A company uses Amazon S3 to store proprietary information. The development team creates buckets for new projects on a daily basis. The security team wants to ensure that all existing and future buckets have encryption, logging, and versioning enabled. Additionally, no buckets should ever be publicly read or write accessible. What should a DevOps engineer do to meet these requirements?

A Enable AWS CloudTrail and configure automatic remediation using AWS Lambda.
B Enable AWS Config rules and configure automatic remediation using AWS Systems Manager documents.
C Enable AWS Trusted Advisor and configure automatic remediation using Amazon EventBridge.
D Enable AWS Systems Manager and configure automatic remediation using Systems Manager documents.

Suggested Answer: B
NOTE: The DevOps engineer should enable AWS Config rules and configure automatic remediation using AWS Systems Manager documents.

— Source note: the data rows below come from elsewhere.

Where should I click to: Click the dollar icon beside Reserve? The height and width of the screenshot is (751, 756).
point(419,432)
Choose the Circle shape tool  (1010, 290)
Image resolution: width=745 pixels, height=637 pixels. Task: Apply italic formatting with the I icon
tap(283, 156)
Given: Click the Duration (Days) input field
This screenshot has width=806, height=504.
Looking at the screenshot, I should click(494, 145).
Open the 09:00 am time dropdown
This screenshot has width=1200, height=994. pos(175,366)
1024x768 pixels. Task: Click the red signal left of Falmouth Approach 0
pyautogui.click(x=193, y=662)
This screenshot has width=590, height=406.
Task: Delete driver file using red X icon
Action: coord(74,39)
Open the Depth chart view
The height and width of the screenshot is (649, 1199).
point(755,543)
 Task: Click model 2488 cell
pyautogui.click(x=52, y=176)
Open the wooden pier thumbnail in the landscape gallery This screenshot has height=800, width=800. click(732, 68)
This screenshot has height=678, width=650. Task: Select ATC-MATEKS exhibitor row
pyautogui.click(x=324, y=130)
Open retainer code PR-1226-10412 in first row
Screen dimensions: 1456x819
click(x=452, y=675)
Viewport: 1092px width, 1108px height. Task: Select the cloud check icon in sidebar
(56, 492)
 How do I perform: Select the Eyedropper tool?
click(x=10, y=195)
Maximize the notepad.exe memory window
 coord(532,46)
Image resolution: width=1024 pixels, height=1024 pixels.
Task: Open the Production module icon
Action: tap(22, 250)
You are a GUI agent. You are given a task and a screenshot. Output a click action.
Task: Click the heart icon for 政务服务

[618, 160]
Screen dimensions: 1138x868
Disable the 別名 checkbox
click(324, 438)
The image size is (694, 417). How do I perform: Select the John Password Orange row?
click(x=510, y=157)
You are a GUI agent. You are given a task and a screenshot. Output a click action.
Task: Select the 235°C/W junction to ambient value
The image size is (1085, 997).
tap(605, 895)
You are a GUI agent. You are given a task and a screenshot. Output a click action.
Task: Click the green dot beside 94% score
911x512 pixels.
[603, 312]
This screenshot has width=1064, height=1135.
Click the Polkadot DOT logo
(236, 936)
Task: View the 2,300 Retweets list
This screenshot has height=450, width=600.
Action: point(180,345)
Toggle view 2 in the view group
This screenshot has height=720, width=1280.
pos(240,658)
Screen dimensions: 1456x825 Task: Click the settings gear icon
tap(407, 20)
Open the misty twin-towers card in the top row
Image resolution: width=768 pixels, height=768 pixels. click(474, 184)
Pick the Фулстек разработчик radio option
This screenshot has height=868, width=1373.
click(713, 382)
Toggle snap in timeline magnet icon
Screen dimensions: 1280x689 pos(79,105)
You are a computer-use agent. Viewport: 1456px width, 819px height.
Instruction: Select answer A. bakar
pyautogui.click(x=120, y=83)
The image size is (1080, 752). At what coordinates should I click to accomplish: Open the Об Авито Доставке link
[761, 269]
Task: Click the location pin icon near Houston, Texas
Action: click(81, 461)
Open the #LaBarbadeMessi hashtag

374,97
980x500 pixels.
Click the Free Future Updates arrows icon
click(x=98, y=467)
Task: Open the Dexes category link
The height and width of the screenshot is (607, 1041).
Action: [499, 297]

AWS Config can be used to monitor the encryption, logging, versioning, and public access settings of S3 buckets. By configuring AWS Systems Manager documents, the engineer can automate the remediation of any non-compliant buckets.

Question #9 Topic 1

A company has containerized all of its in-house quality control applications. The company is running Jenkins on Amazon EC2 instances, which require patching and upgrading. The compliance officer has requested a DevOps engineer begin encrypting build artifacts since they contain company intellectual property. What should the DevOps engineer do to accomplish this in the MOST maintainable manner?

A Automate patching and upgrading using AWS Systems Manager on EC2 instances and encrypt Amazon EBS volumes by default.
B Deploy Jenkins to an Amazon ECS cluster and copy build artifacts to an Amazon S3 bucket with default encryption enabled.
C Leverage AWS CodePipeline with a build action and encrypt the artifacts using AWS Secrets Manager.
D Use AWS CodeBuild with artifact encryption to replace the Jenkins instance running on EC2 instances.

Suggested Answer: A
NOTE: The most maintainable approach would be to automate patching and upgrading using AWS Systems Manager on EC2 instances and encrypt Amazon EBS volumes by default. This ensures that the Jenkins instance is consistently up-to-date and secure.

Question #10 Topic 1

An online retail company based in the United States plans to expand its operations to Europe and Asia in the next six months. Its product currently runs on Amazon EC2 instances behind an Application Load Balancer. The instances run in an Amazon EC2 Auto Scaling group across multiple Availability Zones. All data is stored in an Amazon Aurora database instance. When the product is deployed in multiple regions, the company wants a single product catalog across all regions, but for compliance purposes, its customer information and purchases must be kept in each region. How should the company meet these requirements with the LEAST amount of application changes?

A Use Amazon Redshift for the product catalog and Amazon DynamoDB tables for the customer information and purchases.
B Use Amazon DynamoDB global tables for the product catalog and regional tables for the customer information and purchases.
C Use Aurora with read replicas for the product catalog and additional local Aurora instances in each region for the customer information and purchases.
D Use Aurora for the product catalog and Amazon DynamoDB global tables for the customer information and purchases.

Suggested Answer: B
NOTE: Using Amazon DynamoDB global tables for the product catalog and regional tables for the customer information and purchases would require the least amount of application changes. With global tables, the product catalog can be replicated across regions, ensuring a single catalog. Regional tables can be used to store customer information and purchases separately in each region for compliance purposes.